Content starts

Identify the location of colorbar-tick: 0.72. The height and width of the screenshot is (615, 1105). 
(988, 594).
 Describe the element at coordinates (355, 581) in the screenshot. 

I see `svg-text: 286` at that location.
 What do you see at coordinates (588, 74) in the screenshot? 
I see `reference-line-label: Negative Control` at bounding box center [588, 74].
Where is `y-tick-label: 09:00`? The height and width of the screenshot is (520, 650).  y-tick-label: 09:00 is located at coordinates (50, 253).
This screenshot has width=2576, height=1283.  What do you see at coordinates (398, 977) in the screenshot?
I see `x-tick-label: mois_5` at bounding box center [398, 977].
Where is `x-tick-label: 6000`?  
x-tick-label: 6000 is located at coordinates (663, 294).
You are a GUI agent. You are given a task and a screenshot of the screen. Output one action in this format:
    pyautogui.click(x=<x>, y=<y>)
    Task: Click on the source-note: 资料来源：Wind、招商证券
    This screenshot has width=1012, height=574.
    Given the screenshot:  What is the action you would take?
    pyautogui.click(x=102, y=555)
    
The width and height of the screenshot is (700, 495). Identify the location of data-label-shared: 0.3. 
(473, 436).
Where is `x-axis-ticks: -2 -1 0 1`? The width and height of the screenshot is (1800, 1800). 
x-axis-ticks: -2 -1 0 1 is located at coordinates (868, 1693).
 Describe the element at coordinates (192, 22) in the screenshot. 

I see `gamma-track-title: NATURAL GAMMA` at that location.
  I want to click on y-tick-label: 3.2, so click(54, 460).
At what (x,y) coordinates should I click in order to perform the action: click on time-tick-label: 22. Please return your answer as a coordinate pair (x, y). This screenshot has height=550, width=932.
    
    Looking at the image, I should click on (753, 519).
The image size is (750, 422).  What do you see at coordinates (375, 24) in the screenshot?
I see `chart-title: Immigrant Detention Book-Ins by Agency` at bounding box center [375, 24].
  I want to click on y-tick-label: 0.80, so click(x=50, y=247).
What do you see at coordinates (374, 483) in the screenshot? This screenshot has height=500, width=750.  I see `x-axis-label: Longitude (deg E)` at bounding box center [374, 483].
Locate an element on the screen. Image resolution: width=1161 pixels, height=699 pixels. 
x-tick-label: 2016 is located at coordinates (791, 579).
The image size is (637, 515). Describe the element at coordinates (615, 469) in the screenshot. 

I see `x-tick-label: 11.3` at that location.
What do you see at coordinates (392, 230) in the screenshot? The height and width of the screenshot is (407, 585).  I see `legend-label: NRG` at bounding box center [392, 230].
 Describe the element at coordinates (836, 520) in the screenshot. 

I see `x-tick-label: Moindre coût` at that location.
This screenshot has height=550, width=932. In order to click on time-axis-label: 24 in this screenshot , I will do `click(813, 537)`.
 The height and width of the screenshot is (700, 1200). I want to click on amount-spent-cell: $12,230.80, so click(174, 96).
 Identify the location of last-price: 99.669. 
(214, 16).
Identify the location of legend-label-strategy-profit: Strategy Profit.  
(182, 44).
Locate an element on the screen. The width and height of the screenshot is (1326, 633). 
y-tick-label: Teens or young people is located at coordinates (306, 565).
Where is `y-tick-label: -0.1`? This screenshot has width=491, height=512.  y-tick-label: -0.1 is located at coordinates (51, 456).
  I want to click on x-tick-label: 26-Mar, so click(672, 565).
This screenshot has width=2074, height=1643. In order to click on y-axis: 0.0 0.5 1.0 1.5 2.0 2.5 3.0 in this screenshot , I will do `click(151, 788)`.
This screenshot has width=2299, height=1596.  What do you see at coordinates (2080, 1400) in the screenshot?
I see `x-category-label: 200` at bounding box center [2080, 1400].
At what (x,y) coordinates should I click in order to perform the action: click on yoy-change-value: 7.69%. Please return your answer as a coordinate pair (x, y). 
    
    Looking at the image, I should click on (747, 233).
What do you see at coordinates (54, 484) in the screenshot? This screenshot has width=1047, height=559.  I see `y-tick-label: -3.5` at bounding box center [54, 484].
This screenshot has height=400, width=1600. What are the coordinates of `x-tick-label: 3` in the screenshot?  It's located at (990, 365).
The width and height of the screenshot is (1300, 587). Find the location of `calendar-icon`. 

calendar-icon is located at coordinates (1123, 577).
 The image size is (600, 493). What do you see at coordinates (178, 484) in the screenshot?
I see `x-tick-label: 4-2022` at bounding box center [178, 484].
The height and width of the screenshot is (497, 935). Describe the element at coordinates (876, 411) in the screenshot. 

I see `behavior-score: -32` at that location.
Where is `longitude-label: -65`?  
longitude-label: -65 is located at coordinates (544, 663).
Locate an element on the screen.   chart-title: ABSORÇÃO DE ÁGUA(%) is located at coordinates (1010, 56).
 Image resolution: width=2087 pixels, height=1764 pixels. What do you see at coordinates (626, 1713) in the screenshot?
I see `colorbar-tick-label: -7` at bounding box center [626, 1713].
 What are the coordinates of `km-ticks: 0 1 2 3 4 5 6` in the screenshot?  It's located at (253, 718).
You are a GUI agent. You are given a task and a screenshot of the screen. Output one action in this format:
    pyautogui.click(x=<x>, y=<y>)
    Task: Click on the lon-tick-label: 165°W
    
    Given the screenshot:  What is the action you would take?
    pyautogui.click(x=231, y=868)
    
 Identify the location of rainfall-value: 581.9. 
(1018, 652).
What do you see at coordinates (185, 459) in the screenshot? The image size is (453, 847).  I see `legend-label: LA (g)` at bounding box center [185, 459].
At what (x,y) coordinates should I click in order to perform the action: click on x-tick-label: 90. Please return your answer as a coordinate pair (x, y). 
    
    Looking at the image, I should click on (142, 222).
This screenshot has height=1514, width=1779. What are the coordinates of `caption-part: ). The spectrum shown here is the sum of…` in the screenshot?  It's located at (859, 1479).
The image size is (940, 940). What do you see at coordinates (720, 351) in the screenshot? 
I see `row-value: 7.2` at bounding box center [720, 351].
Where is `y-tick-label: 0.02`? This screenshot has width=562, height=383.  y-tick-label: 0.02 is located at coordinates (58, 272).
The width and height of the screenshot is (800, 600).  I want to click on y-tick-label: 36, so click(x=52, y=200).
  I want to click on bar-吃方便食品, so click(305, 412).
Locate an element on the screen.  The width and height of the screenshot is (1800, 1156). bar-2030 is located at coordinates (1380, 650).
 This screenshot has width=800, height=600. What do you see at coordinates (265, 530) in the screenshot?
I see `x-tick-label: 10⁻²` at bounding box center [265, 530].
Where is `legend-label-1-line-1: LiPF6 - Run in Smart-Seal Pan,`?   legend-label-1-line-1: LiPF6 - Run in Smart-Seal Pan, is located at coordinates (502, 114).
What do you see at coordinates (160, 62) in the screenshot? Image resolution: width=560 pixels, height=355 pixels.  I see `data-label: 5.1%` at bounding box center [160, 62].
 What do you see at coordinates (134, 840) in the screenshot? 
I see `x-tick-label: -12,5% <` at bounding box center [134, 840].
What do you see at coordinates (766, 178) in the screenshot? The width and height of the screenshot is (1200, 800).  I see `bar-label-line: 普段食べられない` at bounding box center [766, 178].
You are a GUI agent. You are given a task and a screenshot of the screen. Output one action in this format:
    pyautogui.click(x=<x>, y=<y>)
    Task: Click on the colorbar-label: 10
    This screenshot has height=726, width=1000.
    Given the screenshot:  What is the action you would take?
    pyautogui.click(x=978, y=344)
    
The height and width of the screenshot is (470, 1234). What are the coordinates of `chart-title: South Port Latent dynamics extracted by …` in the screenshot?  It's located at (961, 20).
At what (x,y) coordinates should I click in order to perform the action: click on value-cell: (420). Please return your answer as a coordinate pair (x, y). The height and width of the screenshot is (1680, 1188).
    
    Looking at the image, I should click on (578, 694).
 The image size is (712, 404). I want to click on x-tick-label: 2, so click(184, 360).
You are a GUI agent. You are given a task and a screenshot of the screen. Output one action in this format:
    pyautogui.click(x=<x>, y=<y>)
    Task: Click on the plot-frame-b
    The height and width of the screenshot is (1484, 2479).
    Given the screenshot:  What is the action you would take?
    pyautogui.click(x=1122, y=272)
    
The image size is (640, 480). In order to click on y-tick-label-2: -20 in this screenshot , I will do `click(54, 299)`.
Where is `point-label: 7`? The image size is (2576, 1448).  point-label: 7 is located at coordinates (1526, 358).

Content ends

▶ BRIEF
Reproduce verbatim the lines of the listing starting at the line that contains "y). This screenshot has height=550, width=932." and ending at the line that contains "What do you see at coordinates (374, 483)", including both of those lines.

▶ RESULT
At what (x,y) coordinates should I click in order to perform the action: click on time-tick-label: 22. Please return your answer as a coordinate pair (x, y). This screenshot has height=550, width=932.
    
    Looking at the image, I should click on (753, 519).
The image size is (750, 422).  What do you see at coordinates (375, 24) in the screenshot?
I see `chart-title: Immigrant Detention Book-Ins by Agency` at bounding box center [375, 24].
  I want to click on y-tick-label: 0.80, so click(x=50, y=247).
What do you see at coordinates (374, 483) in the screenshot? This screenshot has height=500, width=750.  I see `x-axis-label: Longitude (deg E)` at bounding box center [374, 483].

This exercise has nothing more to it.